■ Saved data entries
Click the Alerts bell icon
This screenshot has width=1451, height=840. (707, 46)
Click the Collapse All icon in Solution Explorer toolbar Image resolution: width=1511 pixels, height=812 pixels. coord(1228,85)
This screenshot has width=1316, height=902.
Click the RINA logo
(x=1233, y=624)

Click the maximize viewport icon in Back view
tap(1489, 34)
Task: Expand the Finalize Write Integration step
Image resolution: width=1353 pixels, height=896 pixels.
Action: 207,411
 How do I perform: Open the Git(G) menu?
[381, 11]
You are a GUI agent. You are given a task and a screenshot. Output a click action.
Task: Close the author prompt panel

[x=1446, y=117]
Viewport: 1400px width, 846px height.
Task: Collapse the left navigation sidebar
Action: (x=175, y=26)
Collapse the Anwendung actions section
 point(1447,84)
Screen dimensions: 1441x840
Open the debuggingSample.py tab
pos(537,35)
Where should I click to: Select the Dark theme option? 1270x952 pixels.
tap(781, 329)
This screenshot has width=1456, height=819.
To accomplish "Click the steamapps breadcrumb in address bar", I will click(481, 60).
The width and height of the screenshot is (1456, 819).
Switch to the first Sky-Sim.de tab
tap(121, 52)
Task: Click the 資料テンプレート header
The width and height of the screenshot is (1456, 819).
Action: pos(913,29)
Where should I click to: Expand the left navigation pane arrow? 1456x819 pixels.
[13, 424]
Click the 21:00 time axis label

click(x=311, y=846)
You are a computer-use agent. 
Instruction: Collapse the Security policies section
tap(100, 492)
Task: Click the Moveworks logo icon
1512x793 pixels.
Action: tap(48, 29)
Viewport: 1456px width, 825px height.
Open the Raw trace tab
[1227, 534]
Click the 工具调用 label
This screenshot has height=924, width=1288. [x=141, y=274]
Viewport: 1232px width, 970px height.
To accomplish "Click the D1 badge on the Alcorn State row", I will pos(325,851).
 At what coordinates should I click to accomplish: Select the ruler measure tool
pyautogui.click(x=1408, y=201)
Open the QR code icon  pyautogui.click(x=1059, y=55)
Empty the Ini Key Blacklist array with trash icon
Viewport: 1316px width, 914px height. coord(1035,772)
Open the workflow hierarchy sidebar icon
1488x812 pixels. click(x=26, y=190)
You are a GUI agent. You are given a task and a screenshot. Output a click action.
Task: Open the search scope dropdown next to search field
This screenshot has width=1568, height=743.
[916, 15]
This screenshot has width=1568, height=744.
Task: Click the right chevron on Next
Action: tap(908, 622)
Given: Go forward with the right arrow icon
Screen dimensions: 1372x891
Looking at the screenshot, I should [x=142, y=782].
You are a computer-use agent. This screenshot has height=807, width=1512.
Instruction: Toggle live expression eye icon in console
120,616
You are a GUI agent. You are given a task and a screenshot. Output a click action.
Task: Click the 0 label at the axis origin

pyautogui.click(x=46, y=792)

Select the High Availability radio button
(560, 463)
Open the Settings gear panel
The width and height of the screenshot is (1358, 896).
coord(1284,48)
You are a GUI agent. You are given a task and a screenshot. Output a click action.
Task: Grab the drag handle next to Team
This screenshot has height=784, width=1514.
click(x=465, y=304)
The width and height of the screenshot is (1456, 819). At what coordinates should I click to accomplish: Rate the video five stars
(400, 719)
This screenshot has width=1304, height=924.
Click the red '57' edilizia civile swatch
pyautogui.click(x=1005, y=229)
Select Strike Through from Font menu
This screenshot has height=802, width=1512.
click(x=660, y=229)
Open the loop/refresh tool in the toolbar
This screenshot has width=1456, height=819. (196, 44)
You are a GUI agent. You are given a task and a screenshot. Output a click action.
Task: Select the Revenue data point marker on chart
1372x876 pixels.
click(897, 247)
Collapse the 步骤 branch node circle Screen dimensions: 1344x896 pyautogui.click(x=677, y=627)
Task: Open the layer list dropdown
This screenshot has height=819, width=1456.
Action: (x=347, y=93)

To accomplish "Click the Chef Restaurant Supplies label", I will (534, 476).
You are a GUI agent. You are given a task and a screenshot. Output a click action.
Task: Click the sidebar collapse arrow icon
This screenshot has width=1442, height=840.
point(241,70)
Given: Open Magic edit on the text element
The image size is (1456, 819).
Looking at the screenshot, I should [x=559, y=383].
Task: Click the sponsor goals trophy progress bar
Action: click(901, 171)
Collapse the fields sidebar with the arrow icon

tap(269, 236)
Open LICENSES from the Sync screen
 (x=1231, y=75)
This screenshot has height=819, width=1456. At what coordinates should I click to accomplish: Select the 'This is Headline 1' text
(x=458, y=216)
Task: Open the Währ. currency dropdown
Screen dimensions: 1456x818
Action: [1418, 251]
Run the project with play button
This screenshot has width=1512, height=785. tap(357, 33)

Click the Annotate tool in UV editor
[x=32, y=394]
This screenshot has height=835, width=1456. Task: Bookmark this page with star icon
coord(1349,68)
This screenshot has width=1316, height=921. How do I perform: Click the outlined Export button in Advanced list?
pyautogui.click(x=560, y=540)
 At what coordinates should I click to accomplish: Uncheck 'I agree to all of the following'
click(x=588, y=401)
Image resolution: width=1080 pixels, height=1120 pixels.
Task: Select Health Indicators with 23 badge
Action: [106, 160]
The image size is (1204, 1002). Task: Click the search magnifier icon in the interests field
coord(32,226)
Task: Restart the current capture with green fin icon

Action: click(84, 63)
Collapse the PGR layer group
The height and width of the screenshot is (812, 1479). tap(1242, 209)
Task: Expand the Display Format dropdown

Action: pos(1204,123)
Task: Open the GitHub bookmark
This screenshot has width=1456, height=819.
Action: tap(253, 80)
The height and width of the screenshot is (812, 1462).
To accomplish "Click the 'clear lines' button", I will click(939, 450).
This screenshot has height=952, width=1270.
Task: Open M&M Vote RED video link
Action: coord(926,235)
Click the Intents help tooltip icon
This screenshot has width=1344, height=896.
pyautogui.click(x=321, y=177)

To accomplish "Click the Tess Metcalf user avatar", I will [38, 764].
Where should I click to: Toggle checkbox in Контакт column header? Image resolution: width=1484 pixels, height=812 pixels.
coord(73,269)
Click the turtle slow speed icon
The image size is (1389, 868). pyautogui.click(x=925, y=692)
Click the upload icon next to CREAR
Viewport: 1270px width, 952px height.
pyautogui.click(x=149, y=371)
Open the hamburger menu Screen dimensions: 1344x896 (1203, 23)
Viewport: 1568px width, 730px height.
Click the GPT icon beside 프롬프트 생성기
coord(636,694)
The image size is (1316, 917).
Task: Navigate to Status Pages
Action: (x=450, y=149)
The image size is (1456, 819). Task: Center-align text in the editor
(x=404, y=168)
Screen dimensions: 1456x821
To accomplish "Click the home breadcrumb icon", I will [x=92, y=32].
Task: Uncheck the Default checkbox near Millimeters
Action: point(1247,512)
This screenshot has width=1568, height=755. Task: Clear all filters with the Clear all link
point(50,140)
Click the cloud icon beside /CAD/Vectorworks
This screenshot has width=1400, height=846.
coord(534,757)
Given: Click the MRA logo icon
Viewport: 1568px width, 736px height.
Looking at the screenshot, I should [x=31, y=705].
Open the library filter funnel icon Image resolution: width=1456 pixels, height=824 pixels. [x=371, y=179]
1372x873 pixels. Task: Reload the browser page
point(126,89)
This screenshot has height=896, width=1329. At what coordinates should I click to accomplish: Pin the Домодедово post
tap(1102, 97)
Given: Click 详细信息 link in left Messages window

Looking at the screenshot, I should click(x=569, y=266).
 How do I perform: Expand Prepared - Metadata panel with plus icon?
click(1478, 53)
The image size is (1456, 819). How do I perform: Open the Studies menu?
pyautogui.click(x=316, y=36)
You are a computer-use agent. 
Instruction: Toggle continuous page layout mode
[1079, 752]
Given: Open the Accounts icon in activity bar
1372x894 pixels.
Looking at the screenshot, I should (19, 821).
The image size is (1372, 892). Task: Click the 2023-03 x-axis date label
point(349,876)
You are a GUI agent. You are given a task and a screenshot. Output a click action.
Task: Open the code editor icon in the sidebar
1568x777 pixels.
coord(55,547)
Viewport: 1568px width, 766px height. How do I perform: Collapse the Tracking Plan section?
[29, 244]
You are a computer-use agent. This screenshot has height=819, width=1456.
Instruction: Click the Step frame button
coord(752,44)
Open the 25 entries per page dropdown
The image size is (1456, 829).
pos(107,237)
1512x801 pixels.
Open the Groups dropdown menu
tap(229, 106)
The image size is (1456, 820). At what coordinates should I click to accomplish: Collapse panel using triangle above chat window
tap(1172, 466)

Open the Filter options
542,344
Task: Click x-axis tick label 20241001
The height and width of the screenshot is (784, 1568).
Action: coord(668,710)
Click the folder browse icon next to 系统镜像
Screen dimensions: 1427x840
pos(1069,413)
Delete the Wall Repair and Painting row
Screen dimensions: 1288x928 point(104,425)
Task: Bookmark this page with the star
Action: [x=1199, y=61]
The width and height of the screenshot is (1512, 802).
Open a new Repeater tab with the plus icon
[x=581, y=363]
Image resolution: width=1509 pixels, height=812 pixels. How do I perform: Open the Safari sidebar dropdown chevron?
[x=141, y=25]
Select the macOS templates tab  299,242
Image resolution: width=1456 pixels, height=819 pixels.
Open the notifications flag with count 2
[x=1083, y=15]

■ TASK PROMPT
Show all lines from the data above in which the word "computer" appears.

■ RESPONSE TO THE TASK
You are a computer-use agent. 
You are a computer-use agent. This screenshot has height=807, width=1512.
You are a computer-use agent. 
You are a computer-use agent. This screenshot has height=819, width=1456.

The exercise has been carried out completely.